### RECORDS TO PROCESS ###

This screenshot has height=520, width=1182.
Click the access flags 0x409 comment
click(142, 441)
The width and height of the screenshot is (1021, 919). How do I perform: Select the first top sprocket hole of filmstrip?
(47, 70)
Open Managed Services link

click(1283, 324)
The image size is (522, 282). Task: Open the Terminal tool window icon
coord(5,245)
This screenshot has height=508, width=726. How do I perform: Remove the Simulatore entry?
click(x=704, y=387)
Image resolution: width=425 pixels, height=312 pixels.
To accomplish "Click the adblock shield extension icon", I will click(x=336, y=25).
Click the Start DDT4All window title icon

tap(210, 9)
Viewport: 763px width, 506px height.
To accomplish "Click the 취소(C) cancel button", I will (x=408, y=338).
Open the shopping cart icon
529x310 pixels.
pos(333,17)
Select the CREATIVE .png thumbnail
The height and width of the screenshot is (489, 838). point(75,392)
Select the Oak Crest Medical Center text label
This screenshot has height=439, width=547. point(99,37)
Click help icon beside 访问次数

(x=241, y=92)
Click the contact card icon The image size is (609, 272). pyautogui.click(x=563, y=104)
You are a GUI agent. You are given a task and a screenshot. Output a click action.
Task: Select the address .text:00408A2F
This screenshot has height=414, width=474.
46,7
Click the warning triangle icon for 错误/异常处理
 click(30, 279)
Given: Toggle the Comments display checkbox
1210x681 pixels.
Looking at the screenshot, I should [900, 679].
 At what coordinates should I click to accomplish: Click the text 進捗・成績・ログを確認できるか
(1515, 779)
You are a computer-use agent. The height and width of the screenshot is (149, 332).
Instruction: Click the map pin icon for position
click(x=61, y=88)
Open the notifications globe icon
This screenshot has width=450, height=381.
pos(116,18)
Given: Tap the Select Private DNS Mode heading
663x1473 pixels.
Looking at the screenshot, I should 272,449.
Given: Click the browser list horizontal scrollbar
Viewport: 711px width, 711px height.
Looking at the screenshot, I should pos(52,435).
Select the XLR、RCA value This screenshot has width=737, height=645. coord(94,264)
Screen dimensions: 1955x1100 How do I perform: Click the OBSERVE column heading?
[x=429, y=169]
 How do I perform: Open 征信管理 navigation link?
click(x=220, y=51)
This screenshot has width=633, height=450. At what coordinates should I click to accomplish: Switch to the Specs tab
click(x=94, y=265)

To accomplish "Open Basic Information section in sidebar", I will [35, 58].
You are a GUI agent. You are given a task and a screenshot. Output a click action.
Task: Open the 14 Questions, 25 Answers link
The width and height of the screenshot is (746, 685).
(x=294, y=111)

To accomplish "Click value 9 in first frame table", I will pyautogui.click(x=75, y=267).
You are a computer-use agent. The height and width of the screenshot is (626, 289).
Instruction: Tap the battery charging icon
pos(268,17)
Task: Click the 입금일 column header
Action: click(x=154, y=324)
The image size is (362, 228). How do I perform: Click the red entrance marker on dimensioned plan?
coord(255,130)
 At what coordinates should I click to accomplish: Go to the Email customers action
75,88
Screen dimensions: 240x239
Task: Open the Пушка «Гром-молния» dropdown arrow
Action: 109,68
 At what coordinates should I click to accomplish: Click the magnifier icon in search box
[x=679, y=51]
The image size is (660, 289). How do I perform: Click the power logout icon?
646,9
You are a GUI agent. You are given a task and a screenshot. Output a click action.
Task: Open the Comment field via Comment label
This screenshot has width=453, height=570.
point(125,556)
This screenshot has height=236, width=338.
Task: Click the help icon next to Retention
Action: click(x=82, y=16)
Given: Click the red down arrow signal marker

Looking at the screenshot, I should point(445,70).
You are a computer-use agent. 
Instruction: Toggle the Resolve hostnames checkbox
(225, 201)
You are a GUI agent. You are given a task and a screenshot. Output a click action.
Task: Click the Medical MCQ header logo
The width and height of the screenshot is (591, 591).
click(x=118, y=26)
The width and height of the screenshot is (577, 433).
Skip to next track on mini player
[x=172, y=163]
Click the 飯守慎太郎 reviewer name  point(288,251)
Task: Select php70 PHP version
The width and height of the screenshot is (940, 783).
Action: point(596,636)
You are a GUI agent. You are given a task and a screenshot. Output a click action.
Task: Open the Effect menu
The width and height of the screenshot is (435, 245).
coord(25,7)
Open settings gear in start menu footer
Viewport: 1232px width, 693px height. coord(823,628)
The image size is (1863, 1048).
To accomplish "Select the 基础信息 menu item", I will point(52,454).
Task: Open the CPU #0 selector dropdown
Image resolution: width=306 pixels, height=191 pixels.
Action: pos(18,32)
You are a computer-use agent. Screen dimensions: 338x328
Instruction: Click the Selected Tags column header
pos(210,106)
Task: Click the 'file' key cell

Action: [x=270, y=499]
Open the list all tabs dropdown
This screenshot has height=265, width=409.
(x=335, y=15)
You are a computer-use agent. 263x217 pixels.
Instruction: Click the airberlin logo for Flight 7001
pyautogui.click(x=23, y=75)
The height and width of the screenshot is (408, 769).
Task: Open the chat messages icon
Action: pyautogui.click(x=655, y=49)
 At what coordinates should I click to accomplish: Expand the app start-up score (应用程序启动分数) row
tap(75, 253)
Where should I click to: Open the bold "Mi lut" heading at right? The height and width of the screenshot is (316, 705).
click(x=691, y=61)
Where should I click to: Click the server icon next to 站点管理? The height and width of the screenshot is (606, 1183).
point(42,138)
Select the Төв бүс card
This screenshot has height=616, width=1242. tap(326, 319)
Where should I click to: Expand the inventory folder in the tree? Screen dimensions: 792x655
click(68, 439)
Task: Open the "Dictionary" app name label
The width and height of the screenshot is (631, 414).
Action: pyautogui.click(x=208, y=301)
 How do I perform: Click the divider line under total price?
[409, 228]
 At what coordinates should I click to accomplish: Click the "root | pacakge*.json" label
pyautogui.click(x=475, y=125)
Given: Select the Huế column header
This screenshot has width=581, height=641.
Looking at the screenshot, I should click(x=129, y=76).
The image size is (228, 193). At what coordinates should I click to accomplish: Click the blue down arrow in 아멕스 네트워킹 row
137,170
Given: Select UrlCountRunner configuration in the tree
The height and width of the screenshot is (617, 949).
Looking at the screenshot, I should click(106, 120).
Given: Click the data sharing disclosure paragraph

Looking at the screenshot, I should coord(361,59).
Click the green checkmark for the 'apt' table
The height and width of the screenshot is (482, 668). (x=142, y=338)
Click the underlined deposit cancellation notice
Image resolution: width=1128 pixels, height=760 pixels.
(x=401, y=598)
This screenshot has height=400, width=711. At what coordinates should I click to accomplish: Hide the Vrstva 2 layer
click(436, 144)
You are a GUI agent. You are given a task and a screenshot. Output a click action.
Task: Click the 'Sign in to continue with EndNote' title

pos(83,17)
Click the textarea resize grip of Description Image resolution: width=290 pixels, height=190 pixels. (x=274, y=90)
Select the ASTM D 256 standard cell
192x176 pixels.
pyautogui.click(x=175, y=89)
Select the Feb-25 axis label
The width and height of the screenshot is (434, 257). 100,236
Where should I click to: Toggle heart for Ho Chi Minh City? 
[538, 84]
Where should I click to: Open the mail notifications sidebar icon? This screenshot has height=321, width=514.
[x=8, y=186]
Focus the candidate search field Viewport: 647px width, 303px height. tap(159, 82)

###

_EXERCISE DIRECTIONS_. Each record above has to be set down again, exactly and completely.

_EXPECTED OUTPUT_.
This screenshot has height=520, width=1182.
Click the access flags 0x409 comment
click(142, 441)
The width and height of the screenshot is (1021, 919). How do I perform: Select the first top sprocket hole of filmstrip?
(47, 70)
Open Managed Services link

click(1283, 324)
The image size is (522, 282). Task: Open the Terminal tool window icon
coord(5,245)
This screenshot has height=508, width=726. How do I perform: Remove the Simulatore entry?
click(x=704, y=387)
Image resolution: width=425 pixels, height=312 pixels.
To accomplish "Click the adblock shield extension icon", I will click(x=336, y=25).
Click the Start DDT4All window title icon

tap(210, 9)
Viewport: 763px width, 506px height.
To accomplish "Click the 취소(C) cancel button", I will (x=408, y=338).
Open the shopping cart icon
529x310 pixels.
pos(333,17)
Select the CREATIVE .png thumbnail
The height and width of the screenshot is (489, 838). point(75,392)
Select the Oak Crest Medical Center text label
This screenshot has height=439, width=547. point(99,37)
Click help icon beside 访问次数

(x=241, y=92)
Click the contact card icon The image size is (609, 272). pyautogui.click(x=563, y=104)
You are a GUI agent. You are given a task and a screenshot. Output a click action.
Task: Select the address .text:00408A2F
This screenshot has height=414, width=474.
46,7
Click the warning triangle icon for 错误/异常处理
 click(30, 279)
Given: Toggle the Comments display checkbox
1210x681 pixels.
Looking at the screenshot, I should [900, 679].
 At what coordinates should I click to accomplish: Click the text 進捗・成績・ログを確認できるか
(1515, 779)
You are a computer-use agent. The height and width of the screenshot is (149, 332).
Instruction: Click the map pin icon for position
click(x=61, y=88)
Open the notifications globe icon
This screenshot has width=450, height=381.
pos(116,18)
Given: Tap the Select Private DNS Mode heading
663x1473 pixels.
Looking at the screenshot, I should 272,449.
Given: Click the browser list horizontal scrollbar
Viewport: 711px width, 711px height.
Looking at the screenshot, I should pos(52,435).
Select the XLR、RCA value This screenshot has width=737, height=645. coord(94,264)
Screen dimensions: 1955x1100 How do I perform: Click the OBSERVE column heading?
[x=429, y=169]
 How do I perform: Open 征信管理 navigation link?
click(x=220, y=51)
This screenshot has width=633, height=450. At what coordinates should I click to accomplish: Switch to the Specs tab
click(x=94, y=265)

To accomplish "Open Basic Information section in sidebar", I will [35, 58].
You are a GUI agent. You are given a task and a screenshot. Output a click action.
Task: Open the 14 Questions, 25 Answers link
The width and height of the screenshot is (746, 685).
(x=294, y=111)

To accomplish "Click value 9 in first frame table", I will pyautogui.click(x=75, y=267).
You are a computer-use agent. The height and width of the screenshot is (626, 289).
Instruction: Tap the battery charging icon
pos(268,17)
Task: Click the 입금일 column header
Action: click(x=154, y=324)
The image size is (362, 228). How do I perform: Click the red entrance marker on dimensioned plan?
coord(255,130)
 At what coordinates should I click to accomplish: Go to the Email customers action
75,88
Screen dimensions: 240x239
Task: Open the Пушка «Гром-молния» dropdown arrow
Action: 109,68
 At what coordinates should I click to accomplish: Click the magnifier icon in search box
[x=679, y=51]
The image size is (660, 289). How do I perform: Click the power logout icon?
646,9
You are a GUI agent. You are given a task and a screenshot. Output a click action.
Task: Open the Comment field via Comment label
This screenshot has width=453, height=570.
point(125,556)
This screenshot has height=236, width=338.
Task: Click the help icon next to Retention
Action: click(x=82, y=16)
Given: Click the red down arrow signal marker

Looking at the screenshot, I should point(445,70).
You are a computer-use agent. 
Instruction: Toggle the Resolve hostnames checkbox
(225, 201)
You are a GUI agent. You are given a task and a screenshot. Output a click action.
Task: Click the Medical MCQ header logo
The width and height of the screenshot is (591, 591).
click(x=118, y=26)
The width and height of the screenshot is (577, 433).
Skip to next track on mini player
[x=172, y=163]
Click the 飯守慎太郎 reviewer name  point(288,251)
Task: Select php70 PHP version
The width and height of the screenshot is (940, 783).
Action: point(596,636)
You are a GUI agent. You are given a task and a screenshot. Output a click action.
Task: Open the Effect menu
The width and height of the screenshot is (435, 245).
coord(25,7)
Open settings gear in start menu footer
Viewport: 1232px width, 693px height. coord(823,628)
The image size is (1863, 1048).
To accomplish "Select the 基础信息 menu item", I will point(52,454).
Task: Open the CPU #0 selector dropdown
Image resolution: width=306 pixels, height=191 pixels.
Action: pos(18,32)
You are a computer-use agent. Screen dimensions: 338x328
Instruction: Click the Selected Tags column header
pos(210,106)
Task: Click the 'file' key cell

Action: [x=270, y=499]
Open the list all tabs dropdown
This screenshot has height=265, width=409.
(x=335, y=15)
You are a computer-use agent. 263x217 pixels.
Instruction: Click the airberlin logo for Flight 7001
pyautogui.click(x=23, y=75)
The height and width of the screenshot is (408, 769).
Task: Open the chat messages icon
Action: pyautogui.click(x=655, y=49)
 At what coordinates should I click to accomplish: Expand the app start-up score (应用程序启动分数) row
tap(75, 253)
Where should I click to: Open the bold "Mi lut" heading at right? The height and width of the screenshot is (316, 705).
click(x=691, y=61)
Where should I click to: Click the server icon next to 站点管理? The height and width of the screenshot is (606, 1183).
point(42,138)
Select the Төв бүс card
This screenshot has height=616, width=1242. tap(326, 319)
Where should I click to: Expand the inventory folder in the tree? Screen dimensions: 792x655
click(68, 439)
Task: Open the "Dictionary" app name label
The width and height of the screenshot is (631, 414).
Action: pyautogui.click(x=208, y=301)
 How do I perform: Click the divider line under total price?
[409, 228]
 At what coordinates should I click to accomplish: Click the "root | pacakge*.json" label
pyautogui.click(x=475, y=125)
Given: Select the Huế column header
This screenshot has width=581, height=641.
Looking at the screenshot, I should click(x=129, y=76).
The image size is (228, 193). At what coordinates should I click to accomplish: Click the blue down arrow in 아멕스 네트워킹 row
137,170
Given: Select UrlCountRunner configuration in the tree
The height and width of the screenshot is (617, 949).
Looking at the screenshot, I should click(106, 120).
Given: Click the data sharing disclosure paragraph

Looking at the screenshot, I should coord(361,59).
Click the green checkmark for the 'apt' table
The height and width of the screenshot is (482, 668). (x=142, y=338)
Click the underlined deposit cancellation notice
Image resolution: width=1128 pixels, height=760 pixels.
(x=401, y=598)
This screenshot has height=400, width=711. At what coordinates should I click to accomplish: Hide the Vrstva 2 layer
click(436, 144)
You are a GUI agent. You are given a task and a screenshot. Output a click action.
Task: Click the 'Sign in to continue with EndNote' title

pos(83,17)
Click the textarea resize grip of Description Image resolution: width=290 pixels, height=190 pixels. (x=274, y=90)
Select the ASTM D 256 standard cell
192x176 pixels.
pyautogui.click(x=175, y=89)
Select the Feb-25 axis label
The width and height of the screenshot is (434, 257). 100,236
Where should I click to: Toggle heart for Ho Chi Minh City? 
[538, 84]
Where should I click to: Open the mail notifications sidebar icon? This screenshot has height=321, width=514.
[x=8, y=186]
Focus the candidate search field Viewport: 647px width, 303px height. tap(159, 82)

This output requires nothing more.